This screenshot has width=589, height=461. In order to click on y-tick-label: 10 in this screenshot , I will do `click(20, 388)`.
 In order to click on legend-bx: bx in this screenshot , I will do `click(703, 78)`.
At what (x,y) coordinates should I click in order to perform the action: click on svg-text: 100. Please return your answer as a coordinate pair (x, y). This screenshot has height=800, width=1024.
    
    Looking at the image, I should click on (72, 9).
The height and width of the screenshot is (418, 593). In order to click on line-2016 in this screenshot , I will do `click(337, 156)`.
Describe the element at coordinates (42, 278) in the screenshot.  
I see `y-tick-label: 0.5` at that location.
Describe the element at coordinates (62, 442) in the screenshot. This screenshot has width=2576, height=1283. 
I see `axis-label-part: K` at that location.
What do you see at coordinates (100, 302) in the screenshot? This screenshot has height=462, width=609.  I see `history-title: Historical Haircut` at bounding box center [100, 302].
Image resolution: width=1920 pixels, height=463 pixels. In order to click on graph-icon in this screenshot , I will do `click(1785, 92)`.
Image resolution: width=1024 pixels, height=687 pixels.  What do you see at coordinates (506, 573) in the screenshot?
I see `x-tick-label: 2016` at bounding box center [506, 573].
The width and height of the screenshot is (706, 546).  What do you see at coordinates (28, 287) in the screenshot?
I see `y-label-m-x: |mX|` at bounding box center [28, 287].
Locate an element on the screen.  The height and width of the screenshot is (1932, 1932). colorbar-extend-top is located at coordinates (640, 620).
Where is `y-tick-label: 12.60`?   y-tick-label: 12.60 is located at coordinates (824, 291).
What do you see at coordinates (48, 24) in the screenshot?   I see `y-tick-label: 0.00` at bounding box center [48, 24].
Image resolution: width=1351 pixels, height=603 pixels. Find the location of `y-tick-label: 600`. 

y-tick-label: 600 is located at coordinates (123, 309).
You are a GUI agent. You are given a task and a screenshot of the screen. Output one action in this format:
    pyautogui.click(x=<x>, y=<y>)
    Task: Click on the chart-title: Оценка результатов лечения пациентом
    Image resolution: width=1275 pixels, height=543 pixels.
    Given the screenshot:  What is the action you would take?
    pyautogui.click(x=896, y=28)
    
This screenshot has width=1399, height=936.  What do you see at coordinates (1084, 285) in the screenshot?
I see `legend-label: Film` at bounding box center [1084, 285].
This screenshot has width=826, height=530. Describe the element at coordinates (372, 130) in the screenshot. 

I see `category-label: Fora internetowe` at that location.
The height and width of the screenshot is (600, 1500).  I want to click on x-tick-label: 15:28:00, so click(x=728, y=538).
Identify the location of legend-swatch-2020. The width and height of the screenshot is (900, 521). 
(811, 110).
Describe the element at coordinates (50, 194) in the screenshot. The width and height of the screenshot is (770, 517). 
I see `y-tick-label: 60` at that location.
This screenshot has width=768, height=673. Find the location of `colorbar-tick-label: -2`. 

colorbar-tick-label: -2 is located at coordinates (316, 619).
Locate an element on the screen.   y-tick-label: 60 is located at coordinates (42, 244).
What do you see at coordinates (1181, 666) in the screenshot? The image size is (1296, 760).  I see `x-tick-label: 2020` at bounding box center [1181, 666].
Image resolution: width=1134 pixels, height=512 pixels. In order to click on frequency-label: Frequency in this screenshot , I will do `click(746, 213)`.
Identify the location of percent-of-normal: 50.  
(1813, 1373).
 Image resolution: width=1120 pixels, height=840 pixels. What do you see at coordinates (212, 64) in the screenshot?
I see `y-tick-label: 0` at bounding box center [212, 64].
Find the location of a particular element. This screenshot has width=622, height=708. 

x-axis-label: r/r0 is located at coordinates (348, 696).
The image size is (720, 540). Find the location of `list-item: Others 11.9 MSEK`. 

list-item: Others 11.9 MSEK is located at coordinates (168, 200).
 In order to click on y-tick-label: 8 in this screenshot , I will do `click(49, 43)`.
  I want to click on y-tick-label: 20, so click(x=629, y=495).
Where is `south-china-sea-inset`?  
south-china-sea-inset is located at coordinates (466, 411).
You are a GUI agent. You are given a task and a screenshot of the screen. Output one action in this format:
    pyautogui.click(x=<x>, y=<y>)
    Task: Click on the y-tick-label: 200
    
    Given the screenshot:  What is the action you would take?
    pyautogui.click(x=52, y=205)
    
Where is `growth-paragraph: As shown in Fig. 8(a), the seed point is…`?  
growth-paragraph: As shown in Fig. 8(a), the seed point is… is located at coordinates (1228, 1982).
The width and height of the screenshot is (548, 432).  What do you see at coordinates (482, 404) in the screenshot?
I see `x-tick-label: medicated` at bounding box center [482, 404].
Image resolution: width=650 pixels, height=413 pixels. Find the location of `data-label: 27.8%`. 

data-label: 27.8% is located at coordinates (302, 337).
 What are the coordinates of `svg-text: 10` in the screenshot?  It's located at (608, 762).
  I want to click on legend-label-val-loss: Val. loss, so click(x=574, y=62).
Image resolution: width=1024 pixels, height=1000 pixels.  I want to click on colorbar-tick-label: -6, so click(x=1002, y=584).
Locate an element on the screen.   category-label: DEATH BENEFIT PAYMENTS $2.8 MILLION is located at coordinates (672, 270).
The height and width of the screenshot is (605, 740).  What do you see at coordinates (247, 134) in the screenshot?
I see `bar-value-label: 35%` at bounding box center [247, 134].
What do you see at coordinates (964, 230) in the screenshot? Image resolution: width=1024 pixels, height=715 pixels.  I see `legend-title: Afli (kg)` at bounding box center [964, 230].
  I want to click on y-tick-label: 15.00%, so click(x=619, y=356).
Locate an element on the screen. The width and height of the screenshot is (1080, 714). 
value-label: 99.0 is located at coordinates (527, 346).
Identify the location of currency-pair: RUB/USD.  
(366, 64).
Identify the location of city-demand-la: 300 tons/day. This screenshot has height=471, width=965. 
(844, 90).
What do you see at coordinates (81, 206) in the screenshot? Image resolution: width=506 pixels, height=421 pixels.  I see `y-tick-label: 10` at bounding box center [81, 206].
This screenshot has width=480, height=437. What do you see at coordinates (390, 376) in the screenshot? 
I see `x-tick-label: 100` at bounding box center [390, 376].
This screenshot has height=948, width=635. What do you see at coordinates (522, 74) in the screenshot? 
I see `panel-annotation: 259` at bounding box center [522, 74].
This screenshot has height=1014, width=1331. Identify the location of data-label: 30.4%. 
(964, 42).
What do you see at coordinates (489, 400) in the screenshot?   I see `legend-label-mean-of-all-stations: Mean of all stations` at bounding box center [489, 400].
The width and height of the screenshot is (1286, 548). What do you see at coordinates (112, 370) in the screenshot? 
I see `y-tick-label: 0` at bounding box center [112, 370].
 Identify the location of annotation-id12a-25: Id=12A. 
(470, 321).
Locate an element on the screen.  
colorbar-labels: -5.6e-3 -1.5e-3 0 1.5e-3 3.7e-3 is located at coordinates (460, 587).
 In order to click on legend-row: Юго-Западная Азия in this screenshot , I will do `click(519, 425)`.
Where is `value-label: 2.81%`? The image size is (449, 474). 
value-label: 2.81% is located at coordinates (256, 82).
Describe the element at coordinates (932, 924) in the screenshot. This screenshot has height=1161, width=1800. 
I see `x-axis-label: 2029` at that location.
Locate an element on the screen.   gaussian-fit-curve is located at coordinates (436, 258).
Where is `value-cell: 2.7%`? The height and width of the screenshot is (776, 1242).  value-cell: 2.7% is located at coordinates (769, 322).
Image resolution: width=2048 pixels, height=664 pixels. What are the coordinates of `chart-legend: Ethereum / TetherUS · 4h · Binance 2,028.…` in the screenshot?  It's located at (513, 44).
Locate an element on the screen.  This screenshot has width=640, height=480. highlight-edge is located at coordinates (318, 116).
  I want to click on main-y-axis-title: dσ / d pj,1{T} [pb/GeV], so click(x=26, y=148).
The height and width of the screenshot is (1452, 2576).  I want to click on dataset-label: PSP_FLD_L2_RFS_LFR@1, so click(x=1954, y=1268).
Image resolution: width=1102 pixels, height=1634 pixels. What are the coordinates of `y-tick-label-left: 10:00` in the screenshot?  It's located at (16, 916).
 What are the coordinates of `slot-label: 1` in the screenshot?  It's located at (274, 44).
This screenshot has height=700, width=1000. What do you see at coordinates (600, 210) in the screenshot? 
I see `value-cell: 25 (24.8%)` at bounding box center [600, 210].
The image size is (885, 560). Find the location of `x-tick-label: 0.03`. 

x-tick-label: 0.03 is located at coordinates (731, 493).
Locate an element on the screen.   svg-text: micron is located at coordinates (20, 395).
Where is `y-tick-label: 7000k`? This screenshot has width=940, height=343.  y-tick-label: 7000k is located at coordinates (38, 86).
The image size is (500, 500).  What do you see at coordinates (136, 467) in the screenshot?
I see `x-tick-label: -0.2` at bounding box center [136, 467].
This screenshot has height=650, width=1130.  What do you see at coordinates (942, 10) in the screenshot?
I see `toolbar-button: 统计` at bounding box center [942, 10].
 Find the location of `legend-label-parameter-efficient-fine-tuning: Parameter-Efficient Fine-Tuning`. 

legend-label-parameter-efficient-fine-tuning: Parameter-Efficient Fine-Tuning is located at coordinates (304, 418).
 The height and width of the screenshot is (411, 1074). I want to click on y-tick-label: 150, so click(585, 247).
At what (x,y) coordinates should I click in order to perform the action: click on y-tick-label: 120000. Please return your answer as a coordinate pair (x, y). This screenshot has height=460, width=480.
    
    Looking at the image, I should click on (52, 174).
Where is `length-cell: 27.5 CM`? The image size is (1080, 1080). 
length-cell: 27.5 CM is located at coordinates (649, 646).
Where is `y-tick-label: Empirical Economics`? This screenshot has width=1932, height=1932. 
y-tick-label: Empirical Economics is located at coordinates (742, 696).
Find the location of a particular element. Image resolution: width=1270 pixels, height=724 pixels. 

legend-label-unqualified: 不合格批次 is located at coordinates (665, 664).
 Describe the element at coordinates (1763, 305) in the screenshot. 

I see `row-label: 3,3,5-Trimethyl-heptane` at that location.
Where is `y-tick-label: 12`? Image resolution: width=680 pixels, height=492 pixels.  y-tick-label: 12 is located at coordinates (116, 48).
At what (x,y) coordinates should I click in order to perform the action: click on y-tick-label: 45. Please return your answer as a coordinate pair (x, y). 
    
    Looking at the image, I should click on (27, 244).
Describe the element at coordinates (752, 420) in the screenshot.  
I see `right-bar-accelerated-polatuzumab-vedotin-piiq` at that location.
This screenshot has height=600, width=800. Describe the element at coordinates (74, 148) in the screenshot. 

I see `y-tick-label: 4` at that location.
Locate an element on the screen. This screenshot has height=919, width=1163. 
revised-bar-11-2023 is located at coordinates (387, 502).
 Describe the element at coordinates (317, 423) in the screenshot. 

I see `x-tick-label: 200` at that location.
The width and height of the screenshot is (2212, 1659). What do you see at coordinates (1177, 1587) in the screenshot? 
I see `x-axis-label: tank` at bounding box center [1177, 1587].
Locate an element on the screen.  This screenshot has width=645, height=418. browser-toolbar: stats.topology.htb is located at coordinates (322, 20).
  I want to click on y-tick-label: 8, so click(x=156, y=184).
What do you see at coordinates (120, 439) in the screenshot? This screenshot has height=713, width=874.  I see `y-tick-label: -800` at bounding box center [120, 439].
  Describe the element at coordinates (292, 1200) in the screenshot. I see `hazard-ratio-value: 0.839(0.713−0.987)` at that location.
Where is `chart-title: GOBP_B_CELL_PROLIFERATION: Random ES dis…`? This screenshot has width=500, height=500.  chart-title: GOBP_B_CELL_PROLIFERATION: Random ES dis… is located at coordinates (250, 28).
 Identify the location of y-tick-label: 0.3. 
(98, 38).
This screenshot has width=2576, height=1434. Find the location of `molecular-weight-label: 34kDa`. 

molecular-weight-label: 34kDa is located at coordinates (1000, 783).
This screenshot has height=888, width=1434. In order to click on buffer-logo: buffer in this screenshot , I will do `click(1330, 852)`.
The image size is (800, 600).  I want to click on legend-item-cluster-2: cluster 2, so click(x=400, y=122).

- - -

= What to do =
Copy the stretch of the listing from the line containing "I want to click on y-tick-label: 20, so" through the line containing "data-label: 27.8% is". Change "Image resolution" to "Screen size" and keep everything else as it is.

= Reply =
  I want to click on y-tick-label: 20, so click(x=629, y=495).
Where is `south-china-sea-inset`?  
south-china-sea-inset is located at coordinates (466, 411).
You are a GUI agent. You are given a task and a screenshot of the screen. Output one action in this format:
    pyautogui.click(x=<x>, y=<y>)
    Task: Click on the y-tick-label: 200
    
    Given the screenshot:  What is the action you would take?
    pyautogui.click(x=52, y=205)
    
Where is `growth-paragraph: As shown in Fig. 8(a), the seed point is…`?  
growth-paragraph: As shown in Fig. 8(a), the seed point is… is located at coordinates (1228, 1982).
The width and height of the screenshot is (548, 432).  What do you see at coordinates (482, 404) in the screenshot?
I see `x-tick-label: medicated` at bounding box center [482, 404].
Screen size: width=650 pixels, height=413 pixels. Find the location of `data-label: 27.8%`. 

data-label: 27.8% is located at coordinates (302, 337).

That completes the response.